Not a memorable winter in Chile either with bases, like Argentina, rather thin at most areas following little natural snowfall. There was one reasonable dump in the latter half of August that brought about a foot of snow to Nevados de Chillan in the south of the country (which had widespread media coverage earlier in the month as a volcano erupted nearby whilst skiers kept skiing and lifts kept running) but only a few flakes landed further north. Portillo, for example, has only a 20-45cm base, and at Valle Nevado it's a little better, 60 – 110cm. After that snowfall Nevados de Chillan has the deepest base at 125cm however.
Things were fairly normal in Austria until the last weekend of August which saw a big snowfall. The two glaciers already open for 18-19, Hintertux (75cm base) and Molltal (90cm base) reported 30cm and 50cm snowfalls respectively, giving powder days in the last week of summer. September will see five more Austrian glaciers open for their 18-19 seasons, probably, meaning that more than half of the ski areas open in the northern hemisphere will be in Austria by the end of the month.
The Pitztal and Kaunertal glaciers have planned opening dates of 15th and 29th September but the Dachstein, Stubai, Solden and Kitzsteinhorn glaciers are also expected to open during the month when conditions are right.
With the end of the summer ski season at Les 2 Alpes on the last Sunday of August there are currently no ski resorts in France open. Tignes expects to re-open on the last weekend of the month however.
Italian ski areas above about 1500 metres also saw a lot of snow over the last weekend of August, with film and pictures of heavy snow in the Dolomites appearing on social media. There are currently just two ski areas open in Italy and there'll be two still at the end of the month, but one will be different to one of the areas now open!
Things are looking good at Passo Stelvio (which had to close for lack of snow in August last year); it got 9cm of snow on that late August weekend and another 12cm on Sept 1st. Passo Stevio will be open through to October but access to Zermatt's glacier skiing from Cervinia will close after the second weekend of the month. However a third Italian glacier area, Val Senales, is due to open for its 18-19 season the following weekend (15th).
Europe's highest ski slopes at Zermatt will soon be accessible by the spectacular new 3S gondola which is scheduled to open there at the end of this month after three years under construction. It and neighbouring Saas fee are currently the only two areas open in Switzerland and look set to remain the only two through September too.
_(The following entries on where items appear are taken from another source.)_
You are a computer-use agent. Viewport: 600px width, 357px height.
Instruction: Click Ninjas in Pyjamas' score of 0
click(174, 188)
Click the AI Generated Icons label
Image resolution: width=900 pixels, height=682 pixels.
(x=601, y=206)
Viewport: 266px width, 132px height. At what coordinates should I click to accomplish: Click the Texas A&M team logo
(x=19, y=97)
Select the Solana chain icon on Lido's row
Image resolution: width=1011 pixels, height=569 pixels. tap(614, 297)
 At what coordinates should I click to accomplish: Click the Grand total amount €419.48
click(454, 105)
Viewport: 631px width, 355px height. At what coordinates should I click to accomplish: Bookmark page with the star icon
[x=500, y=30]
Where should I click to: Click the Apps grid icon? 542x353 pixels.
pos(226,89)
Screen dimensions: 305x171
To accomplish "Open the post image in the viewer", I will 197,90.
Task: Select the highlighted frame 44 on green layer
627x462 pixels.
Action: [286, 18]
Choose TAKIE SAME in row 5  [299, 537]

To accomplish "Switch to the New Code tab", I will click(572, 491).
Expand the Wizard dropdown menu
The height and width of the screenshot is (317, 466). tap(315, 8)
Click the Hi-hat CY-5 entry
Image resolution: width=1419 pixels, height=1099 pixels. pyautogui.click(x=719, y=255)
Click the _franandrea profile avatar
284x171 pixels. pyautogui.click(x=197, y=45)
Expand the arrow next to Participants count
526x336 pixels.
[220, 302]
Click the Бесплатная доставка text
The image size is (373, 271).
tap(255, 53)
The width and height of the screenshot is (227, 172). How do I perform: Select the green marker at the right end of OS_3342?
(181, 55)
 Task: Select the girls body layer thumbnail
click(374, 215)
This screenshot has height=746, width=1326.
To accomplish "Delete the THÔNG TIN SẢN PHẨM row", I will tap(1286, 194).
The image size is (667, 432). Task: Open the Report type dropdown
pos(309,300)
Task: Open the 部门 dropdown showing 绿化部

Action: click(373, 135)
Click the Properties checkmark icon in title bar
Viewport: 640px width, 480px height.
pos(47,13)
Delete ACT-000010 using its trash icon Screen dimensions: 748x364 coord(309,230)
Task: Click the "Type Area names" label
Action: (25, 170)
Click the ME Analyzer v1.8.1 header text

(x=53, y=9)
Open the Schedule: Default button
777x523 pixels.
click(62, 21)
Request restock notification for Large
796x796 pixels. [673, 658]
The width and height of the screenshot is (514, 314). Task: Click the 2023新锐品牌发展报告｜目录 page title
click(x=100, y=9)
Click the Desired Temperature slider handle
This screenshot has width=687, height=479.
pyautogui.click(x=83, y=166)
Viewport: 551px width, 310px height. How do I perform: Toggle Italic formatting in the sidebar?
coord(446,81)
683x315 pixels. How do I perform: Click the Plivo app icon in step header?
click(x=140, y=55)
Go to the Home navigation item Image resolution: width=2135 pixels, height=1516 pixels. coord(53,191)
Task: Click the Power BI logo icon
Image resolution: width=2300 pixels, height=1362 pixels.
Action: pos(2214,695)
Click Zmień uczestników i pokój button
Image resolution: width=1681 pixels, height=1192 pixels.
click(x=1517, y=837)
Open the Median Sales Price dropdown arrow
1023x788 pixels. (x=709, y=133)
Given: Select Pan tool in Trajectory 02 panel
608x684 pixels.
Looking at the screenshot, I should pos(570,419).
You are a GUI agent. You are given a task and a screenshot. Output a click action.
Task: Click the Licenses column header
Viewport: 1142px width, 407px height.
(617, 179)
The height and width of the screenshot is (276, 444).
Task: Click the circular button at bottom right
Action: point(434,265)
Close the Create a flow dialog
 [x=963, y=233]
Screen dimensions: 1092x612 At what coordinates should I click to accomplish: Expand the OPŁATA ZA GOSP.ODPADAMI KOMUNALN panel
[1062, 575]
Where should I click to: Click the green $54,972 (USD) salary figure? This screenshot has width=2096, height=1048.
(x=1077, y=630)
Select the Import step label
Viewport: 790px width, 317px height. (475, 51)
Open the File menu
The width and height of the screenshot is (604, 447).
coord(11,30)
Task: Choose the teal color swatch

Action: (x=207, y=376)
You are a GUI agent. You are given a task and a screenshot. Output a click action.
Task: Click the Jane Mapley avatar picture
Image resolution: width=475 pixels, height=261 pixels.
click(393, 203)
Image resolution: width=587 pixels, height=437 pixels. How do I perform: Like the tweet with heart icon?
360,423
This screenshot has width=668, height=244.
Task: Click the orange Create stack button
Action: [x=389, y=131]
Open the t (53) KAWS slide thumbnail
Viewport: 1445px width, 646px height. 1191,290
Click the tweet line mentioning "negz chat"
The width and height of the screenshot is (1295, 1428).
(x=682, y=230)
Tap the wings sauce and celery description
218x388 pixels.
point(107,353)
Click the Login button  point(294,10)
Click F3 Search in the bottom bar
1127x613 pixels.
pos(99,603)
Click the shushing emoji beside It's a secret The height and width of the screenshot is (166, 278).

Only the Fonna (Folgefonn) summer ski glacier in Norway is currently open (through to the end of the month), and reports a two metre base. Other areas like Ruka in Finland are due to start opening from early October for their long 2018-19 ski seasons (it uses snow farming to preserve snow from the previous season to re-use in the early autumn).
It's a quiet time of year in north America with only the Timberline snowfield on Mt Hood in Oregon currently open, but usually closing for a few weeks of annual lift maintenance in September. It all kicks off next month when there'll be the annual contest to be first to open – Arapahoe Basin in Colorado, one of the world's highest ski areas, is usually a good bet. However the first resort to post images of fresh snow – last Monday August 27th – was Jackson Hole.